I would never share these thoughts unless I related to your struggle in some way - and I do. Maybe God is showing both of us things through our desire to be mothers - maybe He is pointing us to children He wants to bring to us through other avenues. And it's okay to be upset. And even angry. Facebook pregnancy announcements are the worst for me lately. There's nothing wrong with mourning a pure desire. And there's nothing wrong with doing your best to have a baby. But I would challenge you (and myself) to consider why God has given you this challenge - and could it be for a bigger purpose? I'm sure you've already thought of these things and I hope you read my comment as being written in love - because it is. With more understanding for your situation than you know.

<3

tea said...

I know how you feel Glenna. It is so hard not to listen to those lies about injustice, those lies that attack God's character. We 'know' what the truth is, but our emotions can take us far from it. I'm glad you're feeling in a better place. The roller coaster of infertility is no fun. I hope and pray I'm jumping off for good. Lord willing.
Saying a prayer for you. <3

Dangie said...

I hear you and have been dwelling there in the bottom of the muck and mire with you. I myself have asked those same questions to my husband. I have cried those tears of devistation. I have spent the last 4 months with God trying to refocus my relationship with Him and reconnect with Him. I can honestly say, yes, its getting better. Our God is great. I am thankful to know him. I love Him. I am not healed yet, but I am beginning to sense His peace in my life again. Praise God that He is Healing you, and your heart.
Thank you for your ability to eloquetly share where you have been and where you are going in your journey. May God Bless you. May God strenghen you. May God give you peace.

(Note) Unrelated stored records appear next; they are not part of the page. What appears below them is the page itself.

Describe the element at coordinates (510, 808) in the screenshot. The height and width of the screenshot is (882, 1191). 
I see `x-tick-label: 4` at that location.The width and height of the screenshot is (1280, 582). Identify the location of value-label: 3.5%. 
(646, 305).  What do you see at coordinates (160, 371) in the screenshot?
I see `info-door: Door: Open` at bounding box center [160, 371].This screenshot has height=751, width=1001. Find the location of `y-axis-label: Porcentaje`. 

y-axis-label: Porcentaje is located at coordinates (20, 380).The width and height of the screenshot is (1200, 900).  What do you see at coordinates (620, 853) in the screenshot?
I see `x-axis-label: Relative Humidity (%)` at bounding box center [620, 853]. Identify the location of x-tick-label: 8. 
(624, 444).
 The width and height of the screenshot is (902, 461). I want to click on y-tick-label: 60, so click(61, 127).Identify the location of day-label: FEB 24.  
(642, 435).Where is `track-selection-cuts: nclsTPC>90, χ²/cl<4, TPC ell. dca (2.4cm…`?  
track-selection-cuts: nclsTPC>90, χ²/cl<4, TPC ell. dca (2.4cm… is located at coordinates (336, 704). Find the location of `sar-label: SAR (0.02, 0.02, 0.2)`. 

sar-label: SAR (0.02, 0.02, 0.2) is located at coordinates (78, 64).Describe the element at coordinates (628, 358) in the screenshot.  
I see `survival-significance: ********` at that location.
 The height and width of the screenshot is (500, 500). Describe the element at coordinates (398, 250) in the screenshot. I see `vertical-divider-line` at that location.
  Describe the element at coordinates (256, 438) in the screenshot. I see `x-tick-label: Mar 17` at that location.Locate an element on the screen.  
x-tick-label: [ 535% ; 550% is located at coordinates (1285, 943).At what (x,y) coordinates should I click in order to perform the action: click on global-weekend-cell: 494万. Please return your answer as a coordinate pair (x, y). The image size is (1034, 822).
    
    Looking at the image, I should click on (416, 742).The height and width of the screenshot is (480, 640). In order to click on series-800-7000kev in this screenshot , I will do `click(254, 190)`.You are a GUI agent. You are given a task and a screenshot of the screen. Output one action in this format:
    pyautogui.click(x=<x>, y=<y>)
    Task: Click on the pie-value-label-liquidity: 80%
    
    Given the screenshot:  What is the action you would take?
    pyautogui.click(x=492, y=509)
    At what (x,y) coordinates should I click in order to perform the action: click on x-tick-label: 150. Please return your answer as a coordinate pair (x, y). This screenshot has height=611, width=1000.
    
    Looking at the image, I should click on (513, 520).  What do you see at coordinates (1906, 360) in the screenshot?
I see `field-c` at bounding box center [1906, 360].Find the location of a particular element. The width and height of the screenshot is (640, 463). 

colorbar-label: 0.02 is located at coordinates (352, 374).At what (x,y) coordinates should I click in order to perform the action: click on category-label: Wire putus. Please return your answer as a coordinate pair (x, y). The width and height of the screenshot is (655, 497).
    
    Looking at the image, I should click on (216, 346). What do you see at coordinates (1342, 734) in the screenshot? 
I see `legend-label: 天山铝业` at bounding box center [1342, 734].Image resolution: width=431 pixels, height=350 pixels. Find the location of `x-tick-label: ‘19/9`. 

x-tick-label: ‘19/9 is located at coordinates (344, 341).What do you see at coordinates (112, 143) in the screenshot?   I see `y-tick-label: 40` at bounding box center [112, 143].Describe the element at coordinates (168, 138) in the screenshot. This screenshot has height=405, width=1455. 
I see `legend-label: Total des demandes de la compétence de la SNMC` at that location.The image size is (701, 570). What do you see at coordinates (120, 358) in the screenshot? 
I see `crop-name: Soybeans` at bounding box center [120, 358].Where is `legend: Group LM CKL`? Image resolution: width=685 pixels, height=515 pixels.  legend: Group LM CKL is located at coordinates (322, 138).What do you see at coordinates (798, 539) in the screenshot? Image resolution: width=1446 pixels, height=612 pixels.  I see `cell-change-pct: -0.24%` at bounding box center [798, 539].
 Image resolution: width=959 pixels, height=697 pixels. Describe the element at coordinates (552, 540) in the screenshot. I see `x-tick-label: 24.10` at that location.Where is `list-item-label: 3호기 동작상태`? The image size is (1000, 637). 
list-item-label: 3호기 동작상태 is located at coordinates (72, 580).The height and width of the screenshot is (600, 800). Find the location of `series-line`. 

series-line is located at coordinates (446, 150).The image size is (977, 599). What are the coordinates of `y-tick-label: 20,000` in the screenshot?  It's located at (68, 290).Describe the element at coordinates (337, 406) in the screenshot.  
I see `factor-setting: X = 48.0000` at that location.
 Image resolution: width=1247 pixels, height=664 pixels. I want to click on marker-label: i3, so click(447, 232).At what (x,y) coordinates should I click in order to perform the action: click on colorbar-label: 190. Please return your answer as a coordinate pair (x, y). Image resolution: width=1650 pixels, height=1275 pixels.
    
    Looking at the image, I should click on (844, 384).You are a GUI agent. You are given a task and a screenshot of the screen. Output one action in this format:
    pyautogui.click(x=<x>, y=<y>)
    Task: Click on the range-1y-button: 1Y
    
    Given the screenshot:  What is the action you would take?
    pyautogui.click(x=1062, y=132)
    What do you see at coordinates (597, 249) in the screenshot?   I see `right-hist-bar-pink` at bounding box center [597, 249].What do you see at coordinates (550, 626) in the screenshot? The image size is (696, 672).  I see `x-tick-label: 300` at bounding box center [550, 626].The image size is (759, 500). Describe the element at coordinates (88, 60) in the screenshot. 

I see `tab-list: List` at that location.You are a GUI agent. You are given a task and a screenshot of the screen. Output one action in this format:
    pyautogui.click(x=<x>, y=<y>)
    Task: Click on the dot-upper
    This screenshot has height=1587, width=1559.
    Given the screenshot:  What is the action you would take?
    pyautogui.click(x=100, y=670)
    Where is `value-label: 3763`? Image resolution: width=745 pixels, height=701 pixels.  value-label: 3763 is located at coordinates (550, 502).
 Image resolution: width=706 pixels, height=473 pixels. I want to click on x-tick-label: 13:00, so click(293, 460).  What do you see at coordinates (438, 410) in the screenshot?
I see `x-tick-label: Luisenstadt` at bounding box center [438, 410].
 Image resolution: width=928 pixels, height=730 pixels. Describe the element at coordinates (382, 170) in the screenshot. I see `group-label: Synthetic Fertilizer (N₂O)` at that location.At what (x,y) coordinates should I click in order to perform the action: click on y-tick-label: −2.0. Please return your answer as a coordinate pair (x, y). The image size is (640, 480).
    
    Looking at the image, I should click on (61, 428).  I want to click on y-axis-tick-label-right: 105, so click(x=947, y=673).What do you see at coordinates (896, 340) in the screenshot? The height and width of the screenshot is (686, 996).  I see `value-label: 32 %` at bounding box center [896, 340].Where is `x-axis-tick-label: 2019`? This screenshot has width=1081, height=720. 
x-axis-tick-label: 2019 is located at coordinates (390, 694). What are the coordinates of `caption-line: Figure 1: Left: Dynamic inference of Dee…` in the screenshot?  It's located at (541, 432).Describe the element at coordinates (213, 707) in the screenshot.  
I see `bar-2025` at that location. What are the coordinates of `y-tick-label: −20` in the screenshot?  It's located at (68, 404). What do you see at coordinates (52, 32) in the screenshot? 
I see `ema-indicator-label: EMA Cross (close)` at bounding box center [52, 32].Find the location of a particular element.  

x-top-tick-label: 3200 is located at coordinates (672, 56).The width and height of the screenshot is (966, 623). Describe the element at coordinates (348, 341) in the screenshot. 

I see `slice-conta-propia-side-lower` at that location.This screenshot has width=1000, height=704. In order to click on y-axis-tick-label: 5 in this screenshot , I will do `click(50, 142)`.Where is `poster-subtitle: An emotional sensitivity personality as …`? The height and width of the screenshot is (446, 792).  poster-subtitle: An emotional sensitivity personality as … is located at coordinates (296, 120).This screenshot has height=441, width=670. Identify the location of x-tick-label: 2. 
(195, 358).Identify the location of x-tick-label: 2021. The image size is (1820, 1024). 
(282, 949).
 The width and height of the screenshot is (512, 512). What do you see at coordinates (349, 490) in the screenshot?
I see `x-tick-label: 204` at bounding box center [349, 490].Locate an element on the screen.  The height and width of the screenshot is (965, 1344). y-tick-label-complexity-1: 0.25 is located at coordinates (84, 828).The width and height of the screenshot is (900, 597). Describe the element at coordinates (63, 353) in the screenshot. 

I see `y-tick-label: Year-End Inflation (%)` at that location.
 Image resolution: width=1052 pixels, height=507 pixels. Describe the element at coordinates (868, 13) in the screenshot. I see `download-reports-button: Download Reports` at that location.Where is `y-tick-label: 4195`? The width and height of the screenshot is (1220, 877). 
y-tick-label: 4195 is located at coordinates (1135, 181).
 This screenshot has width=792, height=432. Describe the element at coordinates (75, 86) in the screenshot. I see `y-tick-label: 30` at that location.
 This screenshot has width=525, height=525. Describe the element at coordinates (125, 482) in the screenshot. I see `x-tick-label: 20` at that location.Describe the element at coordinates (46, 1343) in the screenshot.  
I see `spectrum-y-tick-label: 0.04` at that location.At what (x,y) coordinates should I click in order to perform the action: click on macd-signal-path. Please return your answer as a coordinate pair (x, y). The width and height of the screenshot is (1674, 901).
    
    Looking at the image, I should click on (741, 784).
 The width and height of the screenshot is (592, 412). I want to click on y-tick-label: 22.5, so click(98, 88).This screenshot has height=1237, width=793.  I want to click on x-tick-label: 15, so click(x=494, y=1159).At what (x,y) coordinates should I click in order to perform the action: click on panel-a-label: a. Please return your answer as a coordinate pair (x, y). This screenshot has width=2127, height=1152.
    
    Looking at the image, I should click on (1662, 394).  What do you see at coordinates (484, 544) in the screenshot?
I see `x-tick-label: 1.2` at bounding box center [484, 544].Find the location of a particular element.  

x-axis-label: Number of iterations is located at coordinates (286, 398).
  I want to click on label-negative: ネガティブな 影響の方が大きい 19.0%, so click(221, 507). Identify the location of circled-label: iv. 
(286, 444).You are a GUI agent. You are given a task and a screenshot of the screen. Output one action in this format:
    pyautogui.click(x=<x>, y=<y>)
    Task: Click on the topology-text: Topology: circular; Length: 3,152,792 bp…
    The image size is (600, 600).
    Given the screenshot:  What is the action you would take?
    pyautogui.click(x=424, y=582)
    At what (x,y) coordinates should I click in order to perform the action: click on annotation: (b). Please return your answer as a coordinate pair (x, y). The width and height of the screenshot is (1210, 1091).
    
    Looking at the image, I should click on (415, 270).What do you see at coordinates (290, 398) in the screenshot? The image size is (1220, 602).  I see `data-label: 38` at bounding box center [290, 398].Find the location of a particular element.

An Aspiring Mom-To-Be said...

Wow! I've been following your blog for a little while now. I stumbled upon it while googling "Christian infertility blogs". I really needed some encouragement and couldn't seem to find many Christian resources on infertility.

I want you to know how glad I am that you posted your feelings. It was such a courageous thing to do. What I appreciate is that the feelings you have described are feelings I've been struggling with throughout my infertility treatment. The anger, the sadness, etc.

I feel like God keeps bringing me back to the fact that He loves me. Even though I don't know what He has in store for me, I know that He loves me and that He is good.

Anyways, know that I'm praying for you as you go through this journey :)

Bryan and Chelsey said...

Sweet Glenna,

My heart breaks for you as I read this entry. Your words are so raw and so full of truth - and I relate to every.single.one. I will never, EVER, understand this journey or why good, Godly people like you and William have to embark upon it. I simply don't understand. And I too get so angry at the Lord.. What did I do wrong in my life? What point am I missing?? I still don't have the answers, but I wanted you to know how much I appreciate your testimony. You are reaching women all over the heart and helping them heal and in part, healing yourself. You are an incredible woman, Mother, friend, wife .... I am praying for your family, sweet sister friend. I love you.

sarah said...

sweet glenna- i ache for you. you are deep within my prayers, each day. thank you so much for your honesty in battling with your faith, you have unknowingly encouraged me in my own battles, especially lately. romans 8 is changing my entire life day by day. thank you for being all you are, and no less.